Fabric is beneficial for ensuring ease of mind with predictable billing due to its approach to capacity and pricing. Here are the key reasons:

Single Capacity for Multiple Experiences: Fabric requires only one capacity to drive all Fabric experiences, eliminating the need to provision multiple services for different projects. This unified approach simplifies billing and reduces the complexity of managing costs across various services.

Flexible Acquisition Options: Capacities in Fabric can be acquired through several means, such as a Fabric trial, Power BI Premium capacities, or directly purchasing Fabric capacities. For instance, if you already have a Power BI Premium capacity, you gain automatic access to Fabric.

Trial and Testing Options: A 60-day Fabric free trial is available, offering 64 CUs (Capacity Unit seconds) of throughput. This trial allows organizations to test Fabric capabilities and load-test to determine the appropriate SKU size that matches their demand.

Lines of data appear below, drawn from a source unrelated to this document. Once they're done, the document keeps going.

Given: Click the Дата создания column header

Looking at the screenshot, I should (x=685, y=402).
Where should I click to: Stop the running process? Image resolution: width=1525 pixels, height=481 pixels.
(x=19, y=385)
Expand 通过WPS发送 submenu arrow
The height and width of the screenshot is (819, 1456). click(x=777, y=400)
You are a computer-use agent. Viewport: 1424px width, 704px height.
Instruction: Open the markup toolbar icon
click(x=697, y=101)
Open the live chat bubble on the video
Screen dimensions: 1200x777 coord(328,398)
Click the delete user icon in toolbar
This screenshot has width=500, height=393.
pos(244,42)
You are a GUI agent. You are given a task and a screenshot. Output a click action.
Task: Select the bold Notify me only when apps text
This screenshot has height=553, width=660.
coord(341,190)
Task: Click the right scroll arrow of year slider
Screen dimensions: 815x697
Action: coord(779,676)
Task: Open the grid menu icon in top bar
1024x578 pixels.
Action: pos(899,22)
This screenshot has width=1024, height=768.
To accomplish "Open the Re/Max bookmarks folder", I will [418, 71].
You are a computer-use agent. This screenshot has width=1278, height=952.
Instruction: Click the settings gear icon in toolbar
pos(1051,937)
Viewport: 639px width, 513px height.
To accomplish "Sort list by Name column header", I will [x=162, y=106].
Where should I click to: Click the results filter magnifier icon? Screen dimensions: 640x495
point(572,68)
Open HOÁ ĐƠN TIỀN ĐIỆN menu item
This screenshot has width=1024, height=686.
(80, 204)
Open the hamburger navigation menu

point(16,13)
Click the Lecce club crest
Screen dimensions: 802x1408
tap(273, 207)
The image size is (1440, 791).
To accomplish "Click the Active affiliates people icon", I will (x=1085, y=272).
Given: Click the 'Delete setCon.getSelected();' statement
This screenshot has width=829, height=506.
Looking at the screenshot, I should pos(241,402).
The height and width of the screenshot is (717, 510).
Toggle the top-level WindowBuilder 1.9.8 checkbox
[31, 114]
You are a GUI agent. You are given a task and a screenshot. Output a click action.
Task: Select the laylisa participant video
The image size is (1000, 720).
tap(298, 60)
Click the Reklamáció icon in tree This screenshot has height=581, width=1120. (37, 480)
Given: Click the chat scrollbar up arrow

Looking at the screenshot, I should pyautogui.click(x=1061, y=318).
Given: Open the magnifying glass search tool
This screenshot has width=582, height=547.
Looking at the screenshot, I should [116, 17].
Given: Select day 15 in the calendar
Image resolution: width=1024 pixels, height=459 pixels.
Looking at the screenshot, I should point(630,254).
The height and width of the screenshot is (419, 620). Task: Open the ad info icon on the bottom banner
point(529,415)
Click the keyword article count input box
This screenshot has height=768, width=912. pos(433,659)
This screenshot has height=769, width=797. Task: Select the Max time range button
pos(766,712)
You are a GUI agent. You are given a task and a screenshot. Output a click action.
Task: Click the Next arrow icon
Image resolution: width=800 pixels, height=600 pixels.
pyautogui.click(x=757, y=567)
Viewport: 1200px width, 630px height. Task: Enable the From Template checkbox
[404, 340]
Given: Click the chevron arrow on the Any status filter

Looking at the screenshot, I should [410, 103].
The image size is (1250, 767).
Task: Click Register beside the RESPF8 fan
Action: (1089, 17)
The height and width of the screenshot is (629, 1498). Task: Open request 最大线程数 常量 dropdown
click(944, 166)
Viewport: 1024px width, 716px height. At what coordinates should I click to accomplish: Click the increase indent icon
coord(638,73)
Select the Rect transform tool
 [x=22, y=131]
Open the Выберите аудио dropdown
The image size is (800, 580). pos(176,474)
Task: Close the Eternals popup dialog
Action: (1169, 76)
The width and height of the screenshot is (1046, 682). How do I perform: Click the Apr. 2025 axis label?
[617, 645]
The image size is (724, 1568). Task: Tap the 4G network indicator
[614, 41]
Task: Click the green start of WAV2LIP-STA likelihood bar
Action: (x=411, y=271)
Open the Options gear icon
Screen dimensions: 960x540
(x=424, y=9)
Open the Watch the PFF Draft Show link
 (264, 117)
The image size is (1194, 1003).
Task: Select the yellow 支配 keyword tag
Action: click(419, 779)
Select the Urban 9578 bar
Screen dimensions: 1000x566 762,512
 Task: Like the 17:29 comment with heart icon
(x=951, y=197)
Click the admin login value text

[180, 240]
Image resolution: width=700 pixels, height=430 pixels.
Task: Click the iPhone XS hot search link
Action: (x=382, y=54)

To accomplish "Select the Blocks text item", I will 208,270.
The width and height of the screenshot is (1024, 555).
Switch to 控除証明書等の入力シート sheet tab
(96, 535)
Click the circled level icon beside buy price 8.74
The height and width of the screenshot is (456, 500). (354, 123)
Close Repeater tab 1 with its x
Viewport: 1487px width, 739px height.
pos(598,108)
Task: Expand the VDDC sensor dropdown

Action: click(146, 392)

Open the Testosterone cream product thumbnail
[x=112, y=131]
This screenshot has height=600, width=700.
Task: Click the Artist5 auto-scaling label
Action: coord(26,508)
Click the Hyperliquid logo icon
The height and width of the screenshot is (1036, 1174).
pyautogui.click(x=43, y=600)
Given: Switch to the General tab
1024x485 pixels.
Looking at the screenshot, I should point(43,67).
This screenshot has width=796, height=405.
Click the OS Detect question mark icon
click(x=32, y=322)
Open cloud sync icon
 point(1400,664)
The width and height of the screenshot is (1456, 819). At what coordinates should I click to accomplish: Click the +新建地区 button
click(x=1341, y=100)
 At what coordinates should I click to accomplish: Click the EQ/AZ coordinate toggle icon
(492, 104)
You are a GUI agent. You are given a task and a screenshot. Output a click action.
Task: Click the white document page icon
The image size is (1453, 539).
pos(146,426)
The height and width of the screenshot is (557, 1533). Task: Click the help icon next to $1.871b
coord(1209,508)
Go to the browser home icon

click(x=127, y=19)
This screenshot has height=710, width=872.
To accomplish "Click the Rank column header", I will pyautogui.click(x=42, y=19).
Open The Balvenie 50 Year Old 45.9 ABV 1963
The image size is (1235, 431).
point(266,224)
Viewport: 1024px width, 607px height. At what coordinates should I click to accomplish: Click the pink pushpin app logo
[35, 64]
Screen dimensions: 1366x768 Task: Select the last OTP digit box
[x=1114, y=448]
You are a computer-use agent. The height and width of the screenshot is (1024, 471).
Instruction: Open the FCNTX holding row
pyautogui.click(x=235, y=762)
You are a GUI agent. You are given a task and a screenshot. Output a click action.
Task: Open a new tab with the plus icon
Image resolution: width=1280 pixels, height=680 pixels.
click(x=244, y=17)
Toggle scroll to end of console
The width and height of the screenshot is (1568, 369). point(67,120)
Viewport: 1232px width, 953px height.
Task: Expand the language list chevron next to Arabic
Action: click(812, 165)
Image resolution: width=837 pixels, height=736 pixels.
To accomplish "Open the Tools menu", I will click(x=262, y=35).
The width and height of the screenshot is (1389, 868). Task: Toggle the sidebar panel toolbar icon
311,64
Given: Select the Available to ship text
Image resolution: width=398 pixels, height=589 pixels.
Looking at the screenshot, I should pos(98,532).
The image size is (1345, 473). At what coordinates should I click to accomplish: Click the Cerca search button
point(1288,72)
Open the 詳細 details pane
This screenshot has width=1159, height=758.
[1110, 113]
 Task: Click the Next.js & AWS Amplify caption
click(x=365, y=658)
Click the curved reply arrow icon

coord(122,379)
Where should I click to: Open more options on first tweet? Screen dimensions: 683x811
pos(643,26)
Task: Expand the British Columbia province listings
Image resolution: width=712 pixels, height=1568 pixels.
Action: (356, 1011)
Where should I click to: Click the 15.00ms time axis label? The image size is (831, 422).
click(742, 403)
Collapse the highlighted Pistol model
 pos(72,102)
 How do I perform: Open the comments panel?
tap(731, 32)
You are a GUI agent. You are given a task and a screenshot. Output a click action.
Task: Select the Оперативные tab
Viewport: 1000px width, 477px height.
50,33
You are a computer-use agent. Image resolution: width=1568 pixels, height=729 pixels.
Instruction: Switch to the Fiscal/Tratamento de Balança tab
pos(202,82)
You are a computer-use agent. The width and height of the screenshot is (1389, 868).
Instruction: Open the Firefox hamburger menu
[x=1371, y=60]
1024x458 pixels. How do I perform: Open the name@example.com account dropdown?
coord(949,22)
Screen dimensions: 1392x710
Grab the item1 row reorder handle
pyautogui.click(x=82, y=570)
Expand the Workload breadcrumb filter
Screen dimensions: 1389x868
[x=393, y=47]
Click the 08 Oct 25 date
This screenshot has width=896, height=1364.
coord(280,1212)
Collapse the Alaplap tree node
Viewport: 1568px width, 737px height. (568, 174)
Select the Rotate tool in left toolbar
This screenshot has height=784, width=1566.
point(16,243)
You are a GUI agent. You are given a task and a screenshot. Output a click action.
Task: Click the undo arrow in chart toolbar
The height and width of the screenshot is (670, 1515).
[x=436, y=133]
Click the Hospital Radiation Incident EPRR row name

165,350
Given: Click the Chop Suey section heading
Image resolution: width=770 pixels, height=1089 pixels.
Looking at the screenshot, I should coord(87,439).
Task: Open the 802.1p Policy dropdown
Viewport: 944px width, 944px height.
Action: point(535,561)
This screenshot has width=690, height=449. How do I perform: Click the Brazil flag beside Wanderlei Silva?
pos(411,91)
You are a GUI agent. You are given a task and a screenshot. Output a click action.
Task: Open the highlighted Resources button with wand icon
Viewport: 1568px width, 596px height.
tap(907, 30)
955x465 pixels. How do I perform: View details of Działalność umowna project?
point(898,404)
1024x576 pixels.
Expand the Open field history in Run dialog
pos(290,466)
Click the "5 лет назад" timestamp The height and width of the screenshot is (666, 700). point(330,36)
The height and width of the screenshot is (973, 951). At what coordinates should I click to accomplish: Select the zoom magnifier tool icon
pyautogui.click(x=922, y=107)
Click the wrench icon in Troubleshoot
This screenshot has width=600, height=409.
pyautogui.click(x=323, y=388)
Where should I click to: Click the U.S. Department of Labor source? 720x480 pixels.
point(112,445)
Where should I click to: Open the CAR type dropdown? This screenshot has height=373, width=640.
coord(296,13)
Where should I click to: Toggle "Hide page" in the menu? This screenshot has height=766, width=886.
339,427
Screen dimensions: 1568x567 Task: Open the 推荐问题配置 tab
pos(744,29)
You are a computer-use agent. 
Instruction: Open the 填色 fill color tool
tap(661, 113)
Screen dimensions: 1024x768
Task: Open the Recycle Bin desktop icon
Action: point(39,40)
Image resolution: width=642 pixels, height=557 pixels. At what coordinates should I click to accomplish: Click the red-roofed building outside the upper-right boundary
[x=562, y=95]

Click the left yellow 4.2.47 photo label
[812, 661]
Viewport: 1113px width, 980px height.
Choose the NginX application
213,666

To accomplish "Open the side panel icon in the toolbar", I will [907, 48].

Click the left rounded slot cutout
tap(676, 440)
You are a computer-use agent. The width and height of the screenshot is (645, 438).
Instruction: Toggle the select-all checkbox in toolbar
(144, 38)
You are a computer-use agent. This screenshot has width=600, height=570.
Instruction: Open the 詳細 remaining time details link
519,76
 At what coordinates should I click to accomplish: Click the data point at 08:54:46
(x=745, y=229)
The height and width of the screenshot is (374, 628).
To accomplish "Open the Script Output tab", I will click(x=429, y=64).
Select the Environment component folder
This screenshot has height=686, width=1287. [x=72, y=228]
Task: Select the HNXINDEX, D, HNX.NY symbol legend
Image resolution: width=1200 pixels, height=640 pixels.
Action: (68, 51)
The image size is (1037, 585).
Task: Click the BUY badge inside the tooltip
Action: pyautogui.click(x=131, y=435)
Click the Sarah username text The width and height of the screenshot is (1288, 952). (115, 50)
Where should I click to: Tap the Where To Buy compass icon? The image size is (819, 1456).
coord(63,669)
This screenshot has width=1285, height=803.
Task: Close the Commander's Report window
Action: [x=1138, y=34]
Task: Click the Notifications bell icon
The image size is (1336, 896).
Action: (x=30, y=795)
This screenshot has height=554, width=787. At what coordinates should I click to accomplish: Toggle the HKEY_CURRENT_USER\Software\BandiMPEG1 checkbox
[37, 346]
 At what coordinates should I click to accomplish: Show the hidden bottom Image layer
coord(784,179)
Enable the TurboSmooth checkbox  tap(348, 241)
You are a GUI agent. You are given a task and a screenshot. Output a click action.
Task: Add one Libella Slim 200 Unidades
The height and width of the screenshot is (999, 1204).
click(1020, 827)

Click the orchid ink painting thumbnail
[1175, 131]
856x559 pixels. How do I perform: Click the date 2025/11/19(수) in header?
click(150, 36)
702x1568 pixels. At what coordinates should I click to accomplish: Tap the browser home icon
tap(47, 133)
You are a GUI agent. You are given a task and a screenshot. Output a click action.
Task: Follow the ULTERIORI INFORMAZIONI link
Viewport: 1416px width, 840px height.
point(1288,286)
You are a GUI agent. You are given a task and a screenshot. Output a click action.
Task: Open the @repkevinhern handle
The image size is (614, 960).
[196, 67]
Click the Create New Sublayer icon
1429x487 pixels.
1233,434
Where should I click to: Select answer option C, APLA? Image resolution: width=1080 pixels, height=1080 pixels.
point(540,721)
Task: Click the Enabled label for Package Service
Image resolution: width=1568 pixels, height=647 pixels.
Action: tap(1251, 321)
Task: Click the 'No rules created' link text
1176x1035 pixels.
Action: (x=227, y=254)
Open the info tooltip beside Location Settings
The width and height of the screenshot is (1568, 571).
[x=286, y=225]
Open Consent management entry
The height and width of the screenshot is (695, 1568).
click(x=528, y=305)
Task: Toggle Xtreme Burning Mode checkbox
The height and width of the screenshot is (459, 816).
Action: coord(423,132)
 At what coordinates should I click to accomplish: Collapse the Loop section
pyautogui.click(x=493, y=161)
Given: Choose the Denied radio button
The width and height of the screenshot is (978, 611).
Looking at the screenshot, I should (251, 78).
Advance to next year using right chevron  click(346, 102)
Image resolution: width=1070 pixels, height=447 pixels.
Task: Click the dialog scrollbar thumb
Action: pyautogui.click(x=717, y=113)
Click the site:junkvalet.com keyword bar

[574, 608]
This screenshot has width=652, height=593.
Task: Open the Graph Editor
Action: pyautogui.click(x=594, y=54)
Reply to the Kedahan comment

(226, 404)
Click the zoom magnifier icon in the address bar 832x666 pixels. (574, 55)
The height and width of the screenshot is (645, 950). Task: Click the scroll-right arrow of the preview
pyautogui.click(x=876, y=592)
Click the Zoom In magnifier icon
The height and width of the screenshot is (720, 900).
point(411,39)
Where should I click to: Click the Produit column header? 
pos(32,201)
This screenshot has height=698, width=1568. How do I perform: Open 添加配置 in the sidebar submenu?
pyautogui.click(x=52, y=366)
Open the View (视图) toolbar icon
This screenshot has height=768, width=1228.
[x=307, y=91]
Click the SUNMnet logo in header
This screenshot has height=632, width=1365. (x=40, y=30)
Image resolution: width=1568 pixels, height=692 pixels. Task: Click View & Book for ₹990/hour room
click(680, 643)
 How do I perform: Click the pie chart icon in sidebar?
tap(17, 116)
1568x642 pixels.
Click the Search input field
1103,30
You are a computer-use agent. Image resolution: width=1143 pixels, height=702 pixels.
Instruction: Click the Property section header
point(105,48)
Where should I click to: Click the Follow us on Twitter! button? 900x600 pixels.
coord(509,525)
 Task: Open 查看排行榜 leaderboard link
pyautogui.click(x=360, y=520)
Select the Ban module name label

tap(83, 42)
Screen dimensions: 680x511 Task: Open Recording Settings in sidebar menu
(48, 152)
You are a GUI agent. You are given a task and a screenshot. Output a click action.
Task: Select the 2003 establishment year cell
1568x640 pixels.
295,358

Predictable Spend: The selection of a capacity size in Fabric determines the amount of capacity throughput, which is measured in CUs. Fabric offers the flexibility of shared compute for one fixed price, enabling organizations to anticipate their spending accurately. This predictability is especially important for budgeting and financial planning.

Pay As You Go Option: As of June 1, Fabric has introduced pay as you go capacities, purchasable in Azure. This option provides additional flexibility, allowing organizations to scale their use of Fabric according to their changing needs and budget constraints.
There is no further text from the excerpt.